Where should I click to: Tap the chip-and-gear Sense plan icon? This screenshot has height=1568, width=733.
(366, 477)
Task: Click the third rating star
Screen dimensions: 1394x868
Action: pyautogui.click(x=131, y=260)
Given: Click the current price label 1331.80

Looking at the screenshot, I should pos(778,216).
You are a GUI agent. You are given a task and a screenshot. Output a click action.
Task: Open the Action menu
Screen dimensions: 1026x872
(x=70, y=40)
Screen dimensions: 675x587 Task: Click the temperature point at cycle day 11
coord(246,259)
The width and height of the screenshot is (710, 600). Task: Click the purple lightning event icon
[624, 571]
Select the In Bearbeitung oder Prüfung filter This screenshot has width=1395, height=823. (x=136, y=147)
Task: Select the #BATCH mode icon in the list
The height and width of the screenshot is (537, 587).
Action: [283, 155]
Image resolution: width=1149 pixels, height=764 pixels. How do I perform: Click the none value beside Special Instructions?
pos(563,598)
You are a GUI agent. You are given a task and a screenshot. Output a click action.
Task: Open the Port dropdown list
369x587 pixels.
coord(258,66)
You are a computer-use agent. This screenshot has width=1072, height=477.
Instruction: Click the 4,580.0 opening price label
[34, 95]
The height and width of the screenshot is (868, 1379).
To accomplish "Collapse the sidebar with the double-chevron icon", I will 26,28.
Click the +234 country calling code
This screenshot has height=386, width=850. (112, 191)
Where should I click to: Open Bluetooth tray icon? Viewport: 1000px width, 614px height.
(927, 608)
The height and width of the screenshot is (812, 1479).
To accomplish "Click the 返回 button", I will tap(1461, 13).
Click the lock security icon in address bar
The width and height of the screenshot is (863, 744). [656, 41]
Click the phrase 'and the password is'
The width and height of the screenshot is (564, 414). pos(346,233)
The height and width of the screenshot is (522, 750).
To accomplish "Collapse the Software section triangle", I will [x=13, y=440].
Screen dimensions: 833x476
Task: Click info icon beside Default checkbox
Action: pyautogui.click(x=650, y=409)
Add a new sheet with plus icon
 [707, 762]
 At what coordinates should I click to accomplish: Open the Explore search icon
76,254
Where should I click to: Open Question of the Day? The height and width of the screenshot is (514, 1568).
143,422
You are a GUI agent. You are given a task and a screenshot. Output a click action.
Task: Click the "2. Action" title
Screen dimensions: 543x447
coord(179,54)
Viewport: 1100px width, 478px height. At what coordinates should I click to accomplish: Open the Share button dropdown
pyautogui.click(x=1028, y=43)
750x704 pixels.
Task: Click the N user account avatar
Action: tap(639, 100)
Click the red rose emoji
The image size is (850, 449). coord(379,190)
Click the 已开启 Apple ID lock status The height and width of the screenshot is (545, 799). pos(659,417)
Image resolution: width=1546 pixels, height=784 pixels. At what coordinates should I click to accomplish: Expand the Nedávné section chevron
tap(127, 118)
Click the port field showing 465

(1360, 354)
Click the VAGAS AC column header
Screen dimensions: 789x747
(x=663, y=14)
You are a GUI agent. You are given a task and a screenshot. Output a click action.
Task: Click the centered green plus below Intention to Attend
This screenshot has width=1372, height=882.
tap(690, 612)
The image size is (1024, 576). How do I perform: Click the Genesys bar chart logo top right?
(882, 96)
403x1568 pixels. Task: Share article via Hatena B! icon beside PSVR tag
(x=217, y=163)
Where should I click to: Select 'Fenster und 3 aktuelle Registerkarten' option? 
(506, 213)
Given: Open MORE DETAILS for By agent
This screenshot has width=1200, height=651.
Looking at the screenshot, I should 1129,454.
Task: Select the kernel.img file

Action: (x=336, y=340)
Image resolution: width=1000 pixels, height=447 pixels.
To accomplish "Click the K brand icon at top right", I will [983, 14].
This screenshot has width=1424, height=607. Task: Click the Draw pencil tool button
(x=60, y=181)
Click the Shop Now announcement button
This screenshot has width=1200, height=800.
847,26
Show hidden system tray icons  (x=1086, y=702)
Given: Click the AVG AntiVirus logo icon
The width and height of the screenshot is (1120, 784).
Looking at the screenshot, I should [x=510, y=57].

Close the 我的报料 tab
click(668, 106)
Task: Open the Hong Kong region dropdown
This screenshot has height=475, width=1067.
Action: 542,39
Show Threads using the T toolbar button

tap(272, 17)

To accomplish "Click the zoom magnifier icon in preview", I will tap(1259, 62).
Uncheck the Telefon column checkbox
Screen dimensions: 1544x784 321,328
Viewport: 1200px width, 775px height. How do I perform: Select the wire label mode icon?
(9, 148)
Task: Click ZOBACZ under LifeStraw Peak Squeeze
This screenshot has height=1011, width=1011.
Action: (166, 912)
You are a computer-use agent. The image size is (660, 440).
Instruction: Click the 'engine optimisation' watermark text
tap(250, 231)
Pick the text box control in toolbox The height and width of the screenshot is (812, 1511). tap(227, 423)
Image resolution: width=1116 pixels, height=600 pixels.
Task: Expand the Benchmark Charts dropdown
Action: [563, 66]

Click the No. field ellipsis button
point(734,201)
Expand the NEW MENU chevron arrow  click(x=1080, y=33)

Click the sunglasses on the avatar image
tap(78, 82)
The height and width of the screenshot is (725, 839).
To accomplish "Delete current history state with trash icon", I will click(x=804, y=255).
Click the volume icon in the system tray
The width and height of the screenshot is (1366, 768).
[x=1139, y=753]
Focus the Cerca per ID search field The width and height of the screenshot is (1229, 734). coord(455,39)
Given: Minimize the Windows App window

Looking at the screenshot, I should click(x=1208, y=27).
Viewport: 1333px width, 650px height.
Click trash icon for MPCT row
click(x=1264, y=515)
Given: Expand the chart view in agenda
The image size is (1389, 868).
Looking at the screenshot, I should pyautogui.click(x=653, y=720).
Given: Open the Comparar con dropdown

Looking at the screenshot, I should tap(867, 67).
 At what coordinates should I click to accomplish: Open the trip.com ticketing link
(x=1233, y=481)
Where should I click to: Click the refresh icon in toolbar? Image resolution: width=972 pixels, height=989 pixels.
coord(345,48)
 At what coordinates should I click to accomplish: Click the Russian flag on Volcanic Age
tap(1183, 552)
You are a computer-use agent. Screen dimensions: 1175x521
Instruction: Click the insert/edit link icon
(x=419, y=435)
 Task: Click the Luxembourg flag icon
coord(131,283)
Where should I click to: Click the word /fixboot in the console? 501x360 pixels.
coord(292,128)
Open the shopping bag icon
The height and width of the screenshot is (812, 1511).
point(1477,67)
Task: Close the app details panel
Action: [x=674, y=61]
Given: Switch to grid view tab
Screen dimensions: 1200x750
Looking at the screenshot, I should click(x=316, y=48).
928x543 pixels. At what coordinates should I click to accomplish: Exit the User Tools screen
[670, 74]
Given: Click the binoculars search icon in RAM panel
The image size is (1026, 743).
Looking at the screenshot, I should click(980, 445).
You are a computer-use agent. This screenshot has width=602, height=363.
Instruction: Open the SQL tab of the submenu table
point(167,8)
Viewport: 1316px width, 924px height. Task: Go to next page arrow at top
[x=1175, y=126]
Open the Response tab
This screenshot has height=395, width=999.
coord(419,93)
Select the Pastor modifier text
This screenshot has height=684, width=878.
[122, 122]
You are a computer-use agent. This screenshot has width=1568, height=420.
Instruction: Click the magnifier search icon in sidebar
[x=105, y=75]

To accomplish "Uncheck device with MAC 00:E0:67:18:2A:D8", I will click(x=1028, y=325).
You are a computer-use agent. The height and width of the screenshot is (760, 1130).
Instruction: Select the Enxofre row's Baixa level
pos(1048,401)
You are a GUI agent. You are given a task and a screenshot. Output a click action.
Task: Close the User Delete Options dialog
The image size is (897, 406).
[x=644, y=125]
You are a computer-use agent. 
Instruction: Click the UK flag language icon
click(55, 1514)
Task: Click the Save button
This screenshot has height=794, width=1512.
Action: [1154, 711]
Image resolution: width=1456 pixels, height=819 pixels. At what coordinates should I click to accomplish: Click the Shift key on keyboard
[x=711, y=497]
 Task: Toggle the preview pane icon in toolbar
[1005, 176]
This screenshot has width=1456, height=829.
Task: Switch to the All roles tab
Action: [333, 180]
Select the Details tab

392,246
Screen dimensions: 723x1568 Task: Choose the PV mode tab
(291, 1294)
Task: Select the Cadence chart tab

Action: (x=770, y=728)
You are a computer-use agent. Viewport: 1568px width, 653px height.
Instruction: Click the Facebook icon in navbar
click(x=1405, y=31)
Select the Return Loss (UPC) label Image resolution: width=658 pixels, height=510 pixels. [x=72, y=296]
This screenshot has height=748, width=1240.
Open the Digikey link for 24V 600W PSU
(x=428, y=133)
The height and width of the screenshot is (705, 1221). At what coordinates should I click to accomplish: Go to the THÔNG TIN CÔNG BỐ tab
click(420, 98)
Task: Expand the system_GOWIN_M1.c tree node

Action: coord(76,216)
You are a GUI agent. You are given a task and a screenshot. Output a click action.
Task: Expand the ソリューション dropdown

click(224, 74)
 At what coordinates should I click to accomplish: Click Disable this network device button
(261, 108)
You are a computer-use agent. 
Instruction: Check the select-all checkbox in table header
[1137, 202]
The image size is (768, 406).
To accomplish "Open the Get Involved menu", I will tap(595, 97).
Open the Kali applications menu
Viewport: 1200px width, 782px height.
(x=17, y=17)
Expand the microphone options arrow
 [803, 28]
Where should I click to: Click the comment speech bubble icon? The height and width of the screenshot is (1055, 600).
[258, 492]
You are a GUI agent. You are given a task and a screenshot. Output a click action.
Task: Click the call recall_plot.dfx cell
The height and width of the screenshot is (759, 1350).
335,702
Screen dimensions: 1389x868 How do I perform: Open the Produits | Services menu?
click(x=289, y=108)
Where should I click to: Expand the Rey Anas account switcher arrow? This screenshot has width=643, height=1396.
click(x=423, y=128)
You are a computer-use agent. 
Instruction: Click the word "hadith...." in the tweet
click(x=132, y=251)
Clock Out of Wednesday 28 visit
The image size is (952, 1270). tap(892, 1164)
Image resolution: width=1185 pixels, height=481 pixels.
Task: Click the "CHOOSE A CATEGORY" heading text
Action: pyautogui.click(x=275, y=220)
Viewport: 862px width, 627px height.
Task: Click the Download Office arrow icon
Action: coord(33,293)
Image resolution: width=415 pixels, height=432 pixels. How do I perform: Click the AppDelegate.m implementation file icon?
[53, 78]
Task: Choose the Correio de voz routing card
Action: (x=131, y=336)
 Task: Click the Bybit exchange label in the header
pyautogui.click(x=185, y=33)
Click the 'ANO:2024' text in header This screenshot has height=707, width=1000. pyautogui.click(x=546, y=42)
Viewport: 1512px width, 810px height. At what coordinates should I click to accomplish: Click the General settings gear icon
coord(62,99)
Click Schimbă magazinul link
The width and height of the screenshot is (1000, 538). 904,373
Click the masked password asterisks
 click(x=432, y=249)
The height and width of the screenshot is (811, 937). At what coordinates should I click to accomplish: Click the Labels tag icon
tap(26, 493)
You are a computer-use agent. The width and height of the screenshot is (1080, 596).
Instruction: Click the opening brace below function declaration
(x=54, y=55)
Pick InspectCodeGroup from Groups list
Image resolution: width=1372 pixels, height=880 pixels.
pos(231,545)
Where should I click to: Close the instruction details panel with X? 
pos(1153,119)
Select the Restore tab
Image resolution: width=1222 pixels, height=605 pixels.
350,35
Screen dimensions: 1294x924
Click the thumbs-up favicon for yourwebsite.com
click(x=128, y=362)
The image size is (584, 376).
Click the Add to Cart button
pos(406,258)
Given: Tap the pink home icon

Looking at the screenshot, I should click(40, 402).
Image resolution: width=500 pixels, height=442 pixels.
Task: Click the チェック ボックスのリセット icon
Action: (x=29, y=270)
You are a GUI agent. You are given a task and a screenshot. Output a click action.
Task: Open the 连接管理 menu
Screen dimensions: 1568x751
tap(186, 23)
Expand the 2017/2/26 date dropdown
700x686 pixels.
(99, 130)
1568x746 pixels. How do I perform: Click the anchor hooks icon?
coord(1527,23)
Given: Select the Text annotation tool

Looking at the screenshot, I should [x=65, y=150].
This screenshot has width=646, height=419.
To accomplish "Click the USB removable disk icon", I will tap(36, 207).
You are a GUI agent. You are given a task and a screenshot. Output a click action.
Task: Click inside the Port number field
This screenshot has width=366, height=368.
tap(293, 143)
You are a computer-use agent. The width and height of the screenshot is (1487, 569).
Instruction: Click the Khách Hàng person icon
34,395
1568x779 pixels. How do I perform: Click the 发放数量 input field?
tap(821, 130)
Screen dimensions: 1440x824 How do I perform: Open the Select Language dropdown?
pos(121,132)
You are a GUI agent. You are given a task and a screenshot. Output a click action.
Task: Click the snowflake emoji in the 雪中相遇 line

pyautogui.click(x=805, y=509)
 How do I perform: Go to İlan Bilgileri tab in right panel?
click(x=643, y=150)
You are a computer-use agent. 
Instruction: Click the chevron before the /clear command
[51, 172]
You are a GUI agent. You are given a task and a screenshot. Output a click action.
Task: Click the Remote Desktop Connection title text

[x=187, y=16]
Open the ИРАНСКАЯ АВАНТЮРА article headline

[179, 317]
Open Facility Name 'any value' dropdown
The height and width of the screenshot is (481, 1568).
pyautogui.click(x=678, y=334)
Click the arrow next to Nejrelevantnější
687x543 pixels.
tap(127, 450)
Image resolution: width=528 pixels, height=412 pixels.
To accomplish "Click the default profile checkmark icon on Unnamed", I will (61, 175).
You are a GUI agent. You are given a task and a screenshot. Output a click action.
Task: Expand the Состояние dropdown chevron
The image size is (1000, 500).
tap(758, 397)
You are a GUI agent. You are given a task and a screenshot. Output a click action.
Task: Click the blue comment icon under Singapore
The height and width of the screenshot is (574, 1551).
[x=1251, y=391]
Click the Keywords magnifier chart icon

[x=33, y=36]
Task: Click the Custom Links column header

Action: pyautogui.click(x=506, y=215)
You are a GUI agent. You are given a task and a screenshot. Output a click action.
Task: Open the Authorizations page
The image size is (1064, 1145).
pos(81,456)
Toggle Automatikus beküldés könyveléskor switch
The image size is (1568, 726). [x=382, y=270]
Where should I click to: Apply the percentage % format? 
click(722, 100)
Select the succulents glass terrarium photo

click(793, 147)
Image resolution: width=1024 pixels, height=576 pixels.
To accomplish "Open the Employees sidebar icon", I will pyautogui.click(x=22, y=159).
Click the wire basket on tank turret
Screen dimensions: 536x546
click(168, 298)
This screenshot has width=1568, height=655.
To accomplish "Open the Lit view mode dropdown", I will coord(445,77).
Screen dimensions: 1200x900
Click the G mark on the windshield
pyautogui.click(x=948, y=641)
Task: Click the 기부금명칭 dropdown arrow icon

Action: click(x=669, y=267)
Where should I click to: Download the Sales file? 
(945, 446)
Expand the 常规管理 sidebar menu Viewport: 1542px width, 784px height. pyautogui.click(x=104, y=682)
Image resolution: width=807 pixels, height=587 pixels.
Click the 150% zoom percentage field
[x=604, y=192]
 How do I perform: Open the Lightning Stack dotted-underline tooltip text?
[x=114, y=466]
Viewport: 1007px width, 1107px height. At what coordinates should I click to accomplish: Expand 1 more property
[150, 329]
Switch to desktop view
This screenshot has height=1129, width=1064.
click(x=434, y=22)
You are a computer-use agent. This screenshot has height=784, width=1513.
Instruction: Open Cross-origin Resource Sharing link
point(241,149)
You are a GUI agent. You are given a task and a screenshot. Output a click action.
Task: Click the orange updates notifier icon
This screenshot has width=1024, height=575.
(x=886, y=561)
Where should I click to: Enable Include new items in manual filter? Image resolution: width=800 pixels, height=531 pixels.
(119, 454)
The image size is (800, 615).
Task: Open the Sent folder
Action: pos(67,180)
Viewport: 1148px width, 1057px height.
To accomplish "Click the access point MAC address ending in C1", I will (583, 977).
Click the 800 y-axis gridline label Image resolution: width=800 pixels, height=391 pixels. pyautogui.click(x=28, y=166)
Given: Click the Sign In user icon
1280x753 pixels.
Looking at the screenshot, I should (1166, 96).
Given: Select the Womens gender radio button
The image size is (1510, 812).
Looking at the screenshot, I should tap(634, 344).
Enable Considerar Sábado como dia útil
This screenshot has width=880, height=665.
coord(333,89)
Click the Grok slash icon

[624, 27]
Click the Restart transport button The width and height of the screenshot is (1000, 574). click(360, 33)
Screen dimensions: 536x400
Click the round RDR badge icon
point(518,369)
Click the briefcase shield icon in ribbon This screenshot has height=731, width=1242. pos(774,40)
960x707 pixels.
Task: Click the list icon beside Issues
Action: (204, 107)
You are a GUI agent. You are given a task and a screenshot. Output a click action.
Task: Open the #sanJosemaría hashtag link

_Problem statement_
Among the entries above, count the lines that contain the word "Delete" and give the number by itself.

_Written response_
2